EXCERPTED TEXT ▸
Sophisticated Threat Actor Exploited Oracle Solaris Zero-Day
A threat actor has been observed targeting Oracle Solaris operating systems for over two years, including with an exploit for a recently addressed zero-day vulnerability, FireEye reported on Monday.
Tracked as UNC1945 — UNC is assigned by FireEye to uncategorized groups — the threat actor was observed compromising telecommunications companies and leveraging third-party networks to target specific financial and professional consulting industries.
Throughout the observed activity, the group used various tools to compromise Windows, Linux, and Solaris operating systems and used custom virtual machines, all while focusing on evading detection.
“UNC1945 demonstrated access to exploits, tools and malware for multiple operating systems, a disciplined interest in covering or manipulating their activity, and displayed advanced technical abilities during interactive operations,” FireEye’s Mandiant security researchers reveal.
In late 2018, the threat actor was observed compromising a Solaris server that had the SSH service exposed to the Internet, to install the SLAPSTICK backdoor on it, in order to steal credentials. The adversary employed SSH to connect to the server.

REQUIREMENT 1 ▸
In the UNC1945 article, rewrite the paragraph beginning "In late 2018" as one shorter sentence that keeps its main facts.
REQUIREMENT 2 ▸
Answer these questions from the UNC1945 article:
(a) For how long has the threat actor been observed targeting Oracle Solaris operating systems?
(b) Which three operating systems did the group compromise with its tools?
(c) What backdoor did the threat actor install on the compromised Solaris server?

MATERIAL SHOWN ▸
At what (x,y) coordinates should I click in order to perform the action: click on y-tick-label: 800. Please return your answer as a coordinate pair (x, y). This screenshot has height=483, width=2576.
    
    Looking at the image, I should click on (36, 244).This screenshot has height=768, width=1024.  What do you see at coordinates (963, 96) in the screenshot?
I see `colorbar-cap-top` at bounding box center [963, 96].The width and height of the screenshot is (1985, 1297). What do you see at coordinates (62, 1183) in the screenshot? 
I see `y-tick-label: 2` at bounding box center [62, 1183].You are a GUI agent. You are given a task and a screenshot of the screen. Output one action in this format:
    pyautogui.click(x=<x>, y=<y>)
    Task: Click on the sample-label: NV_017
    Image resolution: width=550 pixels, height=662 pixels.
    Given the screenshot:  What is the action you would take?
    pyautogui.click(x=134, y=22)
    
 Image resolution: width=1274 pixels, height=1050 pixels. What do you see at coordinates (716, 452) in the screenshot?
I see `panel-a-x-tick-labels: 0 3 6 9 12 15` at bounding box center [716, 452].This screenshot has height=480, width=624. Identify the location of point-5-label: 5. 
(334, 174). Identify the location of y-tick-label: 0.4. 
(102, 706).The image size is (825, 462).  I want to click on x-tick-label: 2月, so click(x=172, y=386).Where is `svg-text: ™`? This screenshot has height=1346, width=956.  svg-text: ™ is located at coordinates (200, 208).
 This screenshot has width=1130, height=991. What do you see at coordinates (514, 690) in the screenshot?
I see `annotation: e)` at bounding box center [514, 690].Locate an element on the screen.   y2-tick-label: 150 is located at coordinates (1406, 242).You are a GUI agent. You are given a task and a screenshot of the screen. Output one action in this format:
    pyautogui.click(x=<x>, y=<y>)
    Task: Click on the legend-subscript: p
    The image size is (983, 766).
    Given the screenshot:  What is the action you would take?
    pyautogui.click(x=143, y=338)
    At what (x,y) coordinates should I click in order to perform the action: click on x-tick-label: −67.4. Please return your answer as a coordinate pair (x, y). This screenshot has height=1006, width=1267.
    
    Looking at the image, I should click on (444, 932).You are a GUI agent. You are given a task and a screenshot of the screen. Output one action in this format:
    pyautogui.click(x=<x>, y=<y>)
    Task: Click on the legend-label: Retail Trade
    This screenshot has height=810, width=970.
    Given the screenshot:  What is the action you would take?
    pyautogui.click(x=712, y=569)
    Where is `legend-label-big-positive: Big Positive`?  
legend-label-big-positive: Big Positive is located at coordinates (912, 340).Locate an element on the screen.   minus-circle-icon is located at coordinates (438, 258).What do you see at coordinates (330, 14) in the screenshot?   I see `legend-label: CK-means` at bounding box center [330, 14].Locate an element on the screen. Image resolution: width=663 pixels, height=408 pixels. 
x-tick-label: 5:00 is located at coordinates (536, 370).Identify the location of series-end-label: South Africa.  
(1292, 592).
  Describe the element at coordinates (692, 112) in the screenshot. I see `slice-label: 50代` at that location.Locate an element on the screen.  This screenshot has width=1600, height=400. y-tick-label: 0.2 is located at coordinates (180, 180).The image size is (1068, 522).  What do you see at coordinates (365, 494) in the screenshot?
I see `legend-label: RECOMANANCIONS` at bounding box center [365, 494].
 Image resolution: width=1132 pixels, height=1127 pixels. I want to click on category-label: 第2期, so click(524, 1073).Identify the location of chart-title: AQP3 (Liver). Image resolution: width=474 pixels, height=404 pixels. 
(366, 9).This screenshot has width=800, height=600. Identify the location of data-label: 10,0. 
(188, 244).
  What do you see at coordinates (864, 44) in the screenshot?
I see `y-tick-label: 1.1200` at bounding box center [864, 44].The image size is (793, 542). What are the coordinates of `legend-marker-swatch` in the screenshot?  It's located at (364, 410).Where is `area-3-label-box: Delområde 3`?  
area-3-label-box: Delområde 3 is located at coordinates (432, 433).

EXPECTED ANSWER 1 ▸
In late 2018, the threat actor used SSH to break into a Solaris server with its SSH service exposed to the Internet and installed the SLAPSTICK backdoor there to steal credentials.

EXPECTED ANSWER 2 ▸
(a) For over two years.
(b) Windows, Linux, and Solaris.
(c) The SLAPSTICK backdoor.